Mongul wurde erstmals in Len Weins und Jim Starlins DC Comics Presents Nr. 27 vorgestellt und verlieh DC das absolute Chaos von Warworld. Ein höllischer Planet, der seine Untertanen dazu zwingt, in brutalen Gladiatorenspielen bis zum Tod gegeneinander anzutreten. Sein despotischer Herrscher hegt seit langem Ambitionen, den Kosmos weiter zu erobern. Dies hat ihn natürlich zu einem entschiedenen Feind von Superman und der Justice League gemacht, mit denen er während ihrer Weltraumabenteuer oft aneinandergeraten ist.
Mongul ist DCs ansässiger kosmischer Kriegsherr, und Philip Kennedy Johnson, Daniel Sampere und Ricardo Federicis „Warworld Saga“ haben bewiesen, dass seine Dynastie so viel mehr sein kann, als die Leser erwarten. Während James Gunn seine Bedrohungen aufbaut, könnte dieser Bösewicht die perfekte Möglichkeit sein, die Bedrohungen des weiteren Kosmos vor dem ultimativen Kampf mit jemandem wie Darkseid darzustellen. Wenn Gunn Kal-El eine vollständige Trilogie geben möchte, wäre der Abschluss mit einer Adaption von Johnsons Epos der perfekte Abschluss.

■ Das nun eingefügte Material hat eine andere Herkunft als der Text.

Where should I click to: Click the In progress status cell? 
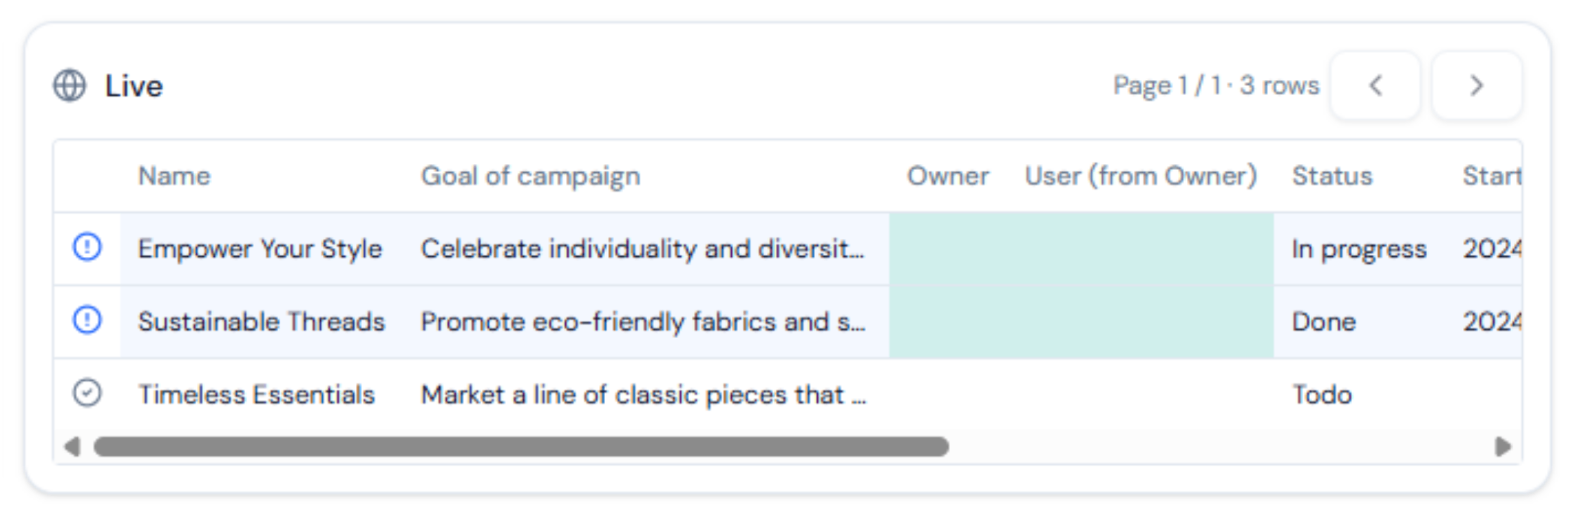click(x=1359, y=249)
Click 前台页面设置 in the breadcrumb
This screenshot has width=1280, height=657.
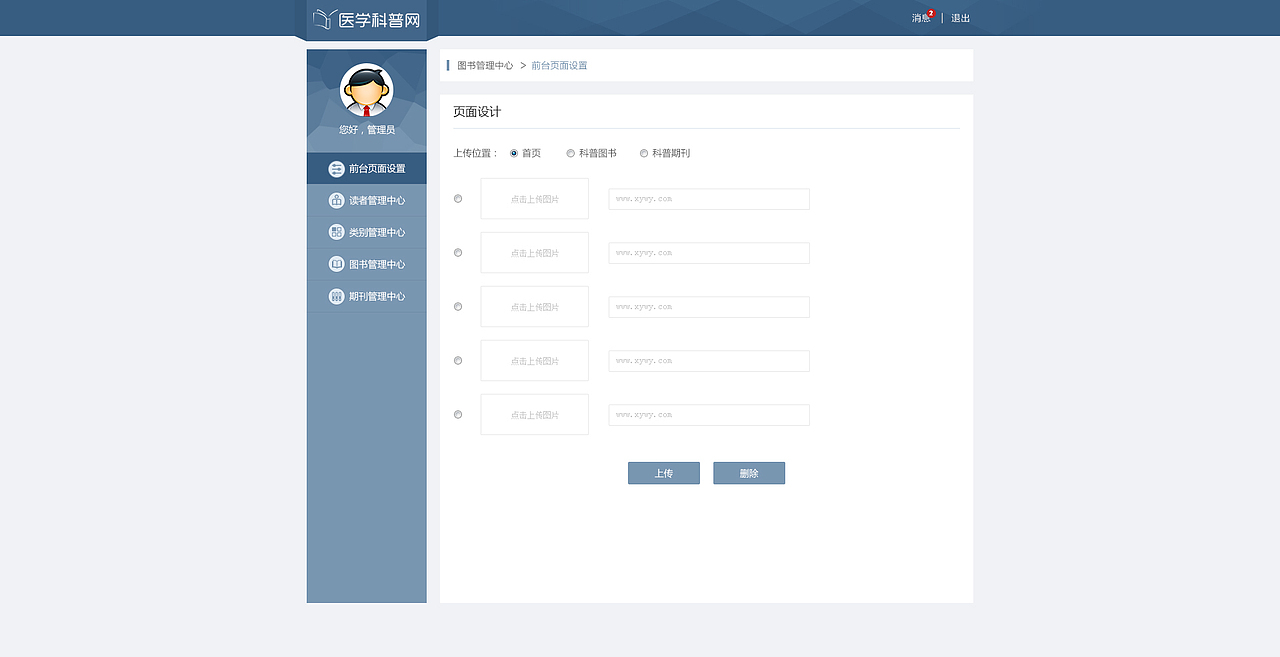pos(557,64)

Darkseid ist das ultimative Übel im DC-Universum

1970 ließ Jack Kirby seine „Vierte Welt“ auf die DC-Leser los und stellte die epische Geschichte der neuen Götter vor, insbesondere des kosmischen Kriegsherrn Darkseid. Als unbestrittener Herrscher von Apokolips befehligt er die schreckliche Parademon-Armee und verbringt sein ganzes Leben damit, die schwer fassbare Anti-Lebensgleichung zu verfolgen. Wenn es gefunden würde, würde es ihm die Herrschaft über den gesamten freien Willen im Universum geben und es ihm ermöglichen, das Universum nach eigenem Ermessen umzugestalten.
Wenn Gunn dem Publikum jemals seinen eigenen „Avengers: Endgame“-Moment bieten möchte, ist Kirbys despotischer „Neuer Gott“ die klare Wahl. Geschichten wie Grant Morrison und J.G. Jones‘ „Final Crisis“ wäre die perfekte Geschichte, um sie zu adaptieren, und jeder, der ihre Geschichte kennt, weiß, dass er sogar aus dem Tod zurückkehren kann, um an einem anderen Tag zu kämpfen. Darkseid ist DCs unbestrittener König des Bösen, ein kosmischer Gegner von Superman und der Justice League, dessen Anwesenheit alles für James Gunns Franchise verändern könnte.